[Word and element location data]
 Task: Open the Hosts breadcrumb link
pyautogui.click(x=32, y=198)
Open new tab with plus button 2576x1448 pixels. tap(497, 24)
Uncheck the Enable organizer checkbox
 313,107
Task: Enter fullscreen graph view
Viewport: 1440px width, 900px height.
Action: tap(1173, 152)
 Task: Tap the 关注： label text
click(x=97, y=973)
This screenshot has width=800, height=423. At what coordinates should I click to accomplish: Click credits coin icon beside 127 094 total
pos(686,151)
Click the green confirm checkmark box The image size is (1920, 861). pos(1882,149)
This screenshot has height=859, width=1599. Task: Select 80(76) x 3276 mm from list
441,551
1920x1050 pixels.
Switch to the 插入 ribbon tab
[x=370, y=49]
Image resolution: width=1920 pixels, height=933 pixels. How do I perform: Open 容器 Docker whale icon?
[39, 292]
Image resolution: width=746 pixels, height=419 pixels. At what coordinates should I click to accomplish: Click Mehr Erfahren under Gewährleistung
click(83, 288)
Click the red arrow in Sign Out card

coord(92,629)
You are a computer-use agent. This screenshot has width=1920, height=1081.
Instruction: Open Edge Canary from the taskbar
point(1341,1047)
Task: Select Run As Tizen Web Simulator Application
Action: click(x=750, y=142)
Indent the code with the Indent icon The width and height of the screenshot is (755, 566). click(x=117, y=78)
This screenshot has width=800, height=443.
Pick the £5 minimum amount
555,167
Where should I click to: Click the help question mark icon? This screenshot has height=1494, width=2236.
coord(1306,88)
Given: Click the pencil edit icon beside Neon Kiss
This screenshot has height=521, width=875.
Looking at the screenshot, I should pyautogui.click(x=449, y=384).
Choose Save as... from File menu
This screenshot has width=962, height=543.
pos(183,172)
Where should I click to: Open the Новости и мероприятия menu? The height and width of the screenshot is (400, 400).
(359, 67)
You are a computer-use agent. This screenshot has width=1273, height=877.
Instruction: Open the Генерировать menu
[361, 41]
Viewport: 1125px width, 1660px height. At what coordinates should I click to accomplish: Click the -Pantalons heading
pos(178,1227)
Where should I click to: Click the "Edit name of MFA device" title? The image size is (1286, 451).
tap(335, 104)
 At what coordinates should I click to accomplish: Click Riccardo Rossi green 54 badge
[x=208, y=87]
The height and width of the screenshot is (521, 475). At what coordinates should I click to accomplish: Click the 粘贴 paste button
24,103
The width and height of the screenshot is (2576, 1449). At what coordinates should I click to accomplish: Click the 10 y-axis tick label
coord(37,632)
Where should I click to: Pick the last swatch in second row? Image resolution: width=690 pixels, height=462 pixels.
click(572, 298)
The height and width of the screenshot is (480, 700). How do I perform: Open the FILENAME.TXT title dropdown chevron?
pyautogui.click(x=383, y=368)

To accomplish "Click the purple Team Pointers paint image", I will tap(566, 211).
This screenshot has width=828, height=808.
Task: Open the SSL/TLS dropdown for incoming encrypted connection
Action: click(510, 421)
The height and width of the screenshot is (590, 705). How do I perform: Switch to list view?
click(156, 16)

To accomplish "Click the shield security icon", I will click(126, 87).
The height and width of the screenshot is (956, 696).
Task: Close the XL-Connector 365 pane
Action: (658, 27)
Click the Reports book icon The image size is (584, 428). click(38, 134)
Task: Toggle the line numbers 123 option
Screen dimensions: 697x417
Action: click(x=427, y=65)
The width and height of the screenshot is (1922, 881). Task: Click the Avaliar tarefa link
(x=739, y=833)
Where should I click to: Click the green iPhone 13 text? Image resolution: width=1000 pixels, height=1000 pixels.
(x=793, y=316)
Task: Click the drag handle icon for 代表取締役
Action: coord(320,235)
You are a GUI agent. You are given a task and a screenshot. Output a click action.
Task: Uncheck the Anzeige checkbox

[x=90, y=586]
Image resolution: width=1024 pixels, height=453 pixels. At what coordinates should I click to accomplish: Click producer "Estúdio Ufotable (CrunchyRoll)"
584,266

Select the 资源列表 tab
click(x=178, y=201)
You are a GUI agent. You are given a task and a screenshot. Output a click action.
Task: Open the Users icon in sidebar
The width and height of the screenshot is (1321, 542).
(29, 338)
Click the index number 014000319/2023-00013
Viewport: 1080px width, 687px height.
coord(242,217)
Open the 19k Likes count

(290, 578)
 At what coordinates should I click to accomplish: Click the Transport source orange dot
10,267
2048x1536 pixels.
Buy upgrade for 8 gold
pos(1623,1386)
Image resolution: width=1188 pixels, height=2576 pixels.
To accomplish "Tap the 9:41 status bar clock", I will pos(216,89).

#### Exercise objective:
Put every line of the entries above into a numbered list, leaving out the blank lines.

#### Task solution:
1.  Task: Open the Hosts breadcrumb link
2. pyautogui.click(x=32, y=198)
3. Open new tab with plus button 2576x1448 pixels. tap(497, 24)
4. Uncheck the Enable organizer checkbox
5.  313,107
6. Task: Enter fullscreen graph view
7. Viewport: 1440px width, 900px height.
8. Action: tap(1173, 152)
9.  Task: Tap the 关注： label text
10. click(x=97, y=973)
11. This screenshot has width=800, height=423. At what coordinates should I click to accomplish: Click credits coin icon beside 127 094 total
12. pos(686,151)
13. Click the green confirm checkmark box The image size is (1920, 861). pos(1882,149)
14. This screenshot has height=859, width=1599. Task: Select 80(76) x 3276 mm from list
15. 441,551
16. 1920x1050 pixels.
17. Switch to the 插入 ribbon tab
18. [x=370, y=49]
19. Image resolution: width=1920 pixels, height=933 pixels. How do I perform: Open 容器 Docker whale icon?
20. [39, 292]
21. Image resolution: width=746 pixels, height=419 pixels. At what coordinates should I click to accomplish: Click Mehr Erfahren under Gewährleistung
22. click(83, 288)
23. Click the red arrow in Sign Out card
24. coord(92,629)
25. You are a computer-use agent. This screenshot has width=1920, height=1081.
26. Instruction: Open Edge Canary from the taskbar
27. point(1341,1047)
28. Task: Select Run As Tizen Web Simulator Application
29. Action: click(x=750, y=142)
30. Indent the code with the Indent icon The width and height of the screenshot is (755, 566). click(x=117, y=78)
31. This screenshot has width=800, height=443.
32. Pick the £5 minimum amount
33. 555,167
34. Where should I click to: Click the help question mark icon? This screenshot has height=1494, width=2236.
35. coord(1306,88)
36. Given: Click the pencil edit icon beside Neon Kiss
37. This screenshot has height=521, width=875.
38. Looking at the screenshot, I should pyautogui.click(x=449, y=384).
39. Choose Save as... from File menu
40. This screenshot has width=962, height=543.
41. pos(183,172)
42. Where should I click to: Open the Новости и мероприятия menu? The height and width of the screenshot is (400, 400).
43. (359, 67)
44. You are a computer-use agent. This screenshot has width=1273, height=877.
45. Instruction: Open the Генерировать menu
46. [361, 41]
47. Viewport: 1125px width, 1660px height. At what coordinates should I click to accomplish: Click the -Pantalons heading
48. pos(178,1227)
49. Where should I click to: Click the "Edit name of MFA device" title? The image size is (1286, 451).
50. tap(335, 104)
51.  At what coordinates should I click to accomplish: Click Riccardo Rossi green 54 badge
52. [x=208, y=87]
53. The height and width of the screenshot is (521, 475). At what coordinates should I click to accomplish: Click the 粘贴 paste button
54. 24,103
55. The width and height of the screenshot is (2576, 1449). At what coordinates should I click to accomplish: Click the 10 y-axis tick label
56. coord(37,632)
57. Where should I click to: Pick the last swatch in second row? Image resolution: width=690 pixels, height=462 pixels.
58. click(572, 298)
59. The height and width of the screenshot is (480, 700). How do I perform: Open the FILENAME.TXT title dropdown chevron?
60. pyautogui.click(x=383, y=368)
61. To accomplish "Click the purple Team Pointers paint image", I will tap(566, 211).
62. This screenshot has width=828, height=808.
63. Task: Open the SSL/TLS dropdown for incoming encrypted connection
64. Action: click(510, 421)
65. The height and width of the screenshot is (590, 705). How do I perform: Switch to list view?
66. click(156, 16)
67. To accomplish "Click the shield security icon", I will click(126, 87).
68. The height and width of the screenshot is (956, 696).
69. Task: Close the XL-Connector 365 pane
70. Action: (658, 27)
71. Click the Reports book icon The image size is (584, 428). click(38, 134)
72. Task: Toggle the line numbers 123 option
73. Screen dimensions: 697x417
74. Action: click(x=427, y=65)
75. The width and height of the screenshot is (1922, 881). Task: Click the Avaliar tarefa link
76. (x=739, y=833)
77. Where should I click to: Click the green iPhone 13 text? Image resolution: width=1000 pixels, height=1000 pixels.
78. (x=793, y=316)
79. Task: Click the drag handle icon for 代表取締役
80. Action: coord(320,235)
81. You are a GUI agent. You are given a task and a screenshot. Output a click action.
82. Task: Uncheck the Anzeige checkbox
83. [x=90, y=586]
84. Image resolution: width=1024 pixels, height=453 pixels. At what coordinates should I click to accomplish: Click producer "Estúdio Ufotable (CrunchyRoll)"
85. 584,266
86. Select the 资源列表 tab
87. click(x=178, y=201)
88. You are a GUI agent. You are given a task and a screenshot. Output a click action.
89. Task: Open the Users icon in sidebar
90. The width and height of the screenshot is (1321, 542).
91. (29, 338)
92. Click the index number 014000319/2023-00013
93. Viewport: 1080px width, 687px height.
94. coord(242,217)
95. Open the 19k Likes count
96. (290, 578)
97.  At what coordinates should I click to accomplish: Click the Transport source orange dot
98. 10,267
99. 2048x1536 pixels.
100. Buy upgrade for 8 gold
101. pos(1623,1386)
102. Image resolution: width=1188 pixels, height=2576 pixels.
103. To accomplish "Tap the 9:41 status bar clock", I will pos(216,89).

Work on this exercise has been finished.